%%

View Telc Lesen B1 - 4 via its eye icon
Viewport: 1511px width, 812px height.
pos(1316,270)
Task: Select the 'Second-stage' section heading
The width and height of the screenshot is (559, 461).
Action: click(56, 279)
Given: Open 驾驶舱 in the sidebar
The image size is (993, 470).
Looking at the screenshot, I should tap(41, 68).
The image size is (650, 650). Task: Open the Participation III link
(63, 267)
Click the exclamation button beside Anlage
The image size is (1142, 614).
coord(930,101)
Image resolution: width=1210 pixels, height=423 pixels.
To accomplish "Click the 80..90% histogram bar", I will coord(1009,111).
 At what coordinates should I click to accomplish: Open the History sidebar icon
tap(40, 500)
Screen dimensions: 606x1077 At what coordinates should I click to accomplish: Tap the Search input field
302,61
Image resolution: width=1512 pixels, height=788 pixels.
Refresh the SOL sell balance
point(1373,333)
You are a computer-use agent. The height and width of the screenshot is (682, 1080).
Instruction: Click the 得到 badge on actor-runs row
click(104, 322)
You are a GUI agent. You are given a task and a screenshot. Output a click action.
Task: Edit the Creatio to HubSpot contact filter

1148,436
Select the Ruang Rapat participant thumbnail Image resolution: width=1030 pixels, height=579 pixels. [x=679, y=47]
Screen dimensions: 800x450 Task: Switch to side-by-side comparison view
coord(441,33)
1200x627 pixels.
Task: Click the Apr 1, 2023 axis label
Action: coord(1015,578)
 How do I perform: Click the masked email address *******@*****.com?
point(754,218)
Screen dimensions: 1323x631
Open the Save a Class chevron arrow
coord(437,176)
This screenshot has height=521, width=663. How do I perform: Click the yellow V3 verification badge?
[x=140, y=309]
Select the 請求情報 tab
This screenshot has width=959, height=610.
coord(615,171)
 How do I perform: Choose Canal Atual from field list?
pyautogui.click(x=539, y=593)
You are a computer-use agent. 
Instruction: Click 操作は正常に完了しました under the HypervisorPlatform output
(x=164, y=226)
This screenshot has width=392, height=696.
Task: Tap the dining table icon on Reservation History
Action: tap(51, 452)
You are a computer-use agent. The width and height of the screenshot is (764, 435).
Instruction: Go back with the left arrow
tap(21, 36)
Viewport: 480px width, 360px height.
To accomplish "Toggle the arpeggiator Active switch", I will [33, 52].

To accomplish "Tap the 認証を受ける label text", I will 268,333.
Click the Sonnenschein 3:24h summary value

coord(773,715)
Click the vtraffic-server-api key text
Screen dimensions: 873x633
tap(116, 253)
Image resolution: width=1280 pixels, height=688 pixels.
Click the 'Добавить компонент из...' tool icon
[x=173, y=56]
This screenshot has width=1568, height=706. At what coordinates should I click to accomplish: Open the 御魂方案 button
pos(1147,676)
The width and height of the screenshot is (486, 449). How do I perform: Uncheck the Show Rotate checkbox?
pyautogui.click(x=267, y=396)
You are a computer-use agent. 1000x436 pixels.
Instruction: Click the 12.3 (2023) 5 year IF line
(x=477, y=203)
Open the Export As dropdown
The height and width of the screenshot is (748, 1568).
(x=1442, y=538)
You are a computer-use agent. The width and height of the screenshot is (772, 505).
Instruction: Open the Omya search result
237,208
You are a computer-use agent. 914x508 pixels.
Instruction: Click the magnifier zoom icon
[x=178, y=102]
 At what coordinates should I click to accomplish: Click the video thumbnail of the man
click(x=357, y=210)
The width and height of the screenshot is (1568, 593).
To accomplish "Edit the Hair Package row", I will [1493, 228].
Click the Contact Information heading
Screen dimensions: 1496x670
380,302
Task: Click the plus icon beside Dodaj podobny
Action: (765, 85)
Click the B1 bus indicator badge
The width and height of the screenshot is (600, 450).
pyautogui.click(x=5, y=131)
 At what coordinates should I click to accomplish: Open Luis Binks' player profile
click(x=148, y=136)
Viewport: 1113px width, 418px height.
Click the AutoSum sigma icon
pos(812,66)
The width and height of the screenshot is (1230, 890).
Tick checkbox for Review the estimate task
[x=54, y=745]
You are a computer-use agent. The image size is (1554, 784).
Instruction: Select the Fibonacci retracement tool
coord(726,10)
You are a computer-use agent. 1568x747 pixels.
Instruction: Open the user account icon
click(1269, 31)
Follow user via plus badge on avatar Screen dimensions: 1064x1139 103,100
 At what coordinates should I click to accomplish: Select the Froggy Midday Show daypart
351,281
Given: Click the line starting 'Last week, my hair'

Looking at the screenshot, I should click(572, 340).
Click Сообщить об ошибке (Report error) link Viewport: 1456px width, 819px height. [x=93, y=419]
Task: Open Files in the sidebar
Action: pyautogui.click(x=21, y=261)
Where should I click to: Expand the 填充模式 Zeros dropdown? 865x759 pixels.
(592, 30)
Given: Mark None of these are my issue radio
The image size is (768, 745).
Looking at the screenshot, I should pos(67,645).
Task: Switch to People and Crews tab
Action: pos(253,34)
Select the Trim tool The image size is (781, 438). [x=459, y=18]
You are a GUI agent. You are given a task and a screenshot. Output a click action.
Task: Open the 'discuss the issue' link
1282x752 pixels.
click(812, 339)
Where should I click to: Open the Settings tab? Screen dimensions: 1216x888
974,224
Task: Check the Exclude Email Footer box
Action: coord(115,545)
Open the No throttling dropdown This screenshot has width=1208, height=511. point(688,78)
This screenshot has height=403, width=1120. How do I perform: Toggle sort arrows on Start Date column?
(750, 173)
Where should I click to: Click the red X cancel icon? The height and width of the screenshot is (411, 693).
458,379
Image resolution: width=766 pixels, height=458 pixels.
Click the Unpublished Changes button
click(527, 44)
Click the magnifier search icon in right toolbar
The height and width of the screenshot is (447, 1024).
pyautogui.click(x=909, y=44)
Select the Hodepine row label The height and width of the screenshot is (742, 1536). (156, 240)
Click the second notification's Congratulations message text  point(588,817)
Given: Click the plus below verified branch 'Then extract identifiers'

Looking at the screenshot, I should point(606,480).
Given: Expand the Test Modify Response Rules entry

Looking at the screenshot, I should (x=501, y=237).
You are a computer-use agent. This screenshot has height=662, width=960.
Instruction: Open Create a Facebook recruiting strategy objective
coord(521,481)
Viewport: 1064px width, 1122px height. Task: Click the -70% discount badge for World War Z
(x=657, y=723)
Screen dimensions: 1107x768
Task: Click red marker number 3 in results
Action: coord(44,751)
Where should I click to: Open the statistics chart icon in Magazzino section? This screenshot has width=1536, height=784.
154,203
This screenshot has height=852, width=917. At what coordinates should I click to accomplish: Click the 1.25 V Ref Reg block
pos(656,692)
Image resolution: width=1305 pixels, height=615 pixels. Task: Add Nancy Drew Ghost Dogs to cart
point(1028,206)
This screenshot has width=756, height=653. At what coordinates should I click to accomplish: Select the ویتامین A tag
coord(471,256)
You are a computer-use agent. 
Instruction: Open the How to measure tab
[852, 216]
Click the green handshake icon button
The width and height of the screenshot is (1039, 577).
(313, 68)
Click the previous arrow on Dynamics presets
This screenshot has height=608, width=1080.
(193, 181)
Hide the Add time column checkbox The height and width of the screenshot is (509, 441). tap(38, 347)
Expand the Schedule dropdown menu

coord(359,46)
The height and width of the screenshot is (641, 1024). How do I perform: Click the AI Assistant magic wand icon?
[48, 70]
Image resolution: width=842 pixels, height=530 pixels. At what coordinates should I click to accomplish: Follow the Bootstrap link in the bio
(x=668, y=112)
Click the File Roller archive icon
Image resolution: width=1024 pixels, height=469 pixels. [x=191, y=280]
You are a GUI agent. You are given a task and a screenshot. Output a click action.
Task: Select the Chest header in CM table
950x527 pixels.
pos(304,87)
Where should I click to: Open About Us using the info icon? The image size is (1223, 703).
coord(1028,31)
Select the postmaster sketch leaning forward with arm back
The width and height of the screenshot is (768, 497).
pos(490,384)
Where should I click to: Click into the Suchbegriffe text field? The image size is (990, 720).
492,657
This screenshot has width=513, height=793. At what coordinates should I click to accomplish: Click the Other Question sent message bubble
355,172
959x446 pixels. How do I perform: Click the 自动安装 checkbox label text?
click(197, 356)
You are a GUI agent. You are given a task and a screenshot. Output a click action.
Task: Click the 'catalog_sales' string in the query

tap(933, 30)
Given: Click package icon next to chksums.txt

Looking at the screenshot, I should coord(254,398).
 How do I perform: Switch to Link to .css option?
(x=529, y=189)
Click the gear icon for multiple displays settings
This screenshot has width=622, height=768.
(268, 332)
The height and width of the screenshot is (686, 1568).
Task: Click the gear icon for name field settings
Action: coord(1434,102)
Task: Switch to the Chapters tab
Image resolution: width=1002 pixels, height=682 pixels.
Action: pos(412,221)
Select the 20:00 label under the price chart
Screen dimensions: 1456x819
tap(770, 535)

%%

The task — Only the lines above from the one with "Follow user via" up to and including the one with "Open the No" should be repeated, exactly as written.

Problem solution —
Follow user via plus badge on avatar Screen dimensions: 1064x1139 103,100
 At what coordinates should I click to accomplish: Select the Froggy Midday Show daypart
351,281
Given: Click the line starting 'Last week, my hair'

Looking at the screenshot, I should click(572, 340).
Click Сообщить об ошибке (Report error) link Viewport: 1456px width, 819px height. [x=93, y=419]
Task: Open Files in the sidebar
Action: pyautogui.click(x=21, y=261)
Where should I click to: Expand the 填充模式 Zeros dropdown? 865x759 pixels.
(592, 30)
Given: Mark None of these are my issue radio
The image size is (768, 745).
Looking at the screenshot, I should pos(67,645).
Task: Switch to People and Crews tab
Action: pos(253,34)
Select the Trim tool The image size is (781, 438). [x=459, y=18]
You are a GUI agent. You are given a task and a screenshot. Output a click action.
Task: Open the 'discuss the issue' link
1282x752 pixels.
click(812, 339)
Where should I click to: Open the Settings tab? Screen dimensions: 1216x888
974,224
Task: Check the Exclude Email Footer box
Action: coord(115,545)
Open the No throttling dropdown This screenshot has width=1208, height=511. point(688,78)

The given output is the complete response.